Unique tubular structures between cells arise from EphB6:ephrinB1 interaction
During our live cell imaging experiments, we consistently observed the formation of tubular structures between EphB6- and ephrinB1-expressing cells, which were decorated with EphB6:ephrinB1 co-clusters (Figs. 1c, d, f, g, 2c, 3a and Supplementary Movie 6). We noticed that the co-cultured cells with higher confluency had more frequent cell–cell contact, resulting in the formation of more tubular structures decorated by the EphB6:ephrinB1 co-clusters (Fig. 1d). Interestingly, quantitative analysis of our lattice light-sheet microscopy data showed a highly unidirectional formation of the tubules with co-clusters – EphB6:ephrinB1 clusters first form when membrane protrusions of ephrinB1-expressing cells are in contact with EphB6-expressing cells (Fig. 3a, b and Supplementary Movie 6). Subsequently, EphB6:ephrinB1 co-clusters are established at discrete sites along the membrane protrusions. Concomitantly, a tubular structure is formed between the two connected cells bearing multiple EphB6:ephrinB1 co-clusters (Fig. 3a and Supplementary Movie 6). The formation of these tubular structures appears to be intrinsic to EphB6:ephrinB1 clustering and independent of the cell lines involved, as similar structures are also observed between HEK293 cells expressing untagged ephrinB1 and EphB6-expressing MDA-MB-231 cells (Supplementary Movie 7). These tubular structures typically exhibit a stronger plasma membrane signal compared to typical membrane protrusions or tubes that occurred outside of the EphB6:ephrinB1 co-clusters (Supplementary Fig. 3a–d), consistent with EphB6:ephrinB1 co-clusters contributing to the formation of thicker tubular structures that connect cells.
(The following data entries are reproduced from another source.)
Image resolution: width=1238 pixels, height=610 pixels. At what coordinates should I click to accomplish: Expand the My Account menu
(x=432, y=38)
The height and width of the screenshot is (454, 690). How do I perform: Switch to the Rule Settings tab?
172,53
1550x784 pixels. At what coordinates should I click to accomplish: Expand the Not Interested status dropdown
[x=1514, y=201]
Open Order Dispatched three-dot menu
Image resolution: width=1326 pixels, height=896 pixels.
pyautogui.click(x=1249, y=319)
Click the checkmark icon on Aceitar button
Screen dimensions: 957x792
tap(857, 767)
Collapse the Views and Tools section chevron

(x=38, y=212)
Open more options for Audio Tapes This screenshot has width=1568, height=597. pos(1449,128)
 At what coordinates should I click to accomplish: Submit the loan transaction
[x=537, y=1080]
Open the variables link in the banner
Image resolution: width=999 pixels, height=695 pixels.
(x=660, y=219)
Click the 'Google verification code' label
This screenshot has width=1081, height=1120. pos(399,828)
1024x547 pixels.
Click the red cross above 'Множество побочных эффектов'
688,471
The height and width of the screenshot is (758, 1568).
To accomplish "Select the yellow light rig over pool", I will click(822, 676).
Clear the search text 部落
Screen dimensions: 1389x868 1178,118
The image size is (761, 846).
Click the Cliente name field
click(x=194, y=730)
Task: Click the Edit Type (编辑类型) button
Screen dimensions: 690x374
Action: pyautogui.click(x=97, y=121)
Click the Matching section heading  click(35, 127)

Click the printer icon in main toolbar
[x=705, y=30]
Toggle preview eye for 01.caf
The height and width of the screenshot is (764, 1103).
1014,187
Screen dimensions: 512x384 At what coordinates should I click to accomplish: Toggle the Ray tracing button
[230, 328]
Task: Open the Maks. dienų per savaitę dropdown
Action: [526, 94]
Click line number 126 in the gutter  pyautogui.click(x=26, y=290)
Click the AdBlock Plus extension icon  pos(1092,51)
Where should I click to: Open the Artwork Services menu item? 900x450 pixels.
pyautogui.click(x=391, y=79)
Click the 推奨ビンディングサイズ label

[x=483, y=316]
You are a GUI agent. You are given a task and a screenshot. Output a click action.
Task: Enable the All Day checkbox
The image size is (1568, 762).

To further characterize these tubular structures, we next applied three-dimensional structured illumination microscopy (3D SIM). Our 3D SIM data showed that these tubular structures possess a double-membrane morphology, originating from the plasma membrane of both the receptor- and ligand-expressing cells (Fig. 3c and Supplementary Fig. 3e). The junctions of the tubules at EphB6- and ephrinB1-expressing cells are both closed-ended (Fig. 3c and Supplementary Fig. 3e). To our knowledge, the double-membrane organization observed for these types of intercellular connections has not been reported previously. Substantiated by quantitative analysis showing a unidirectional formation of tubules with co-clusters (Fig. 3b), our 3D SIM data can be explained by our proposed engulfment model (Fig. 3b) in which the membrane protrusions of the ephrinB1-expressing cells are engulfed by EphB6-expressing cells, following the heterotypic interaction of EphB6 and ephrinB1 (Fig. 3a–c). The engulfed plasma membrane of ephrinB1-expressing cells forms the inner layer of the tubular structures adjacent to the EphB6-expressing cells. This yields tubular structures, which are re-enforced by a double-membrane and surrounded by a cytoplasmic environment (Fig. 3c, d).
Visualization of tubular structures bearing the EphB6:ephrinB1 co-clusters using high-resolution cryo-electron tomography
To further validate our engulfment model, we established a workflow combining correlative light and electron microscopy (CLEM) with cryo-electron tomography (cryo-ET). This approach allowed us to first identify tubular structures bearing the EphB6:ephrinB1 co-clusters using light microscopy, followed by cryo-ET imaging (Supplementary Fig. 4). In our CLEM workflow, we cultured the WT-EphB6-mNG- and ephrinB1-Halo-expressing MDA-MB-231 cells on EM grids and fixed the cells using glutaraldehyde and paraformaldehyde. Notably, the morphology of the tubular structures remained largely unaffected by the fixation process, as the double-membrane organization retained its integrity and closely resemble that observed in live cells (Fig. 3c and Supplementary Fig. 3e).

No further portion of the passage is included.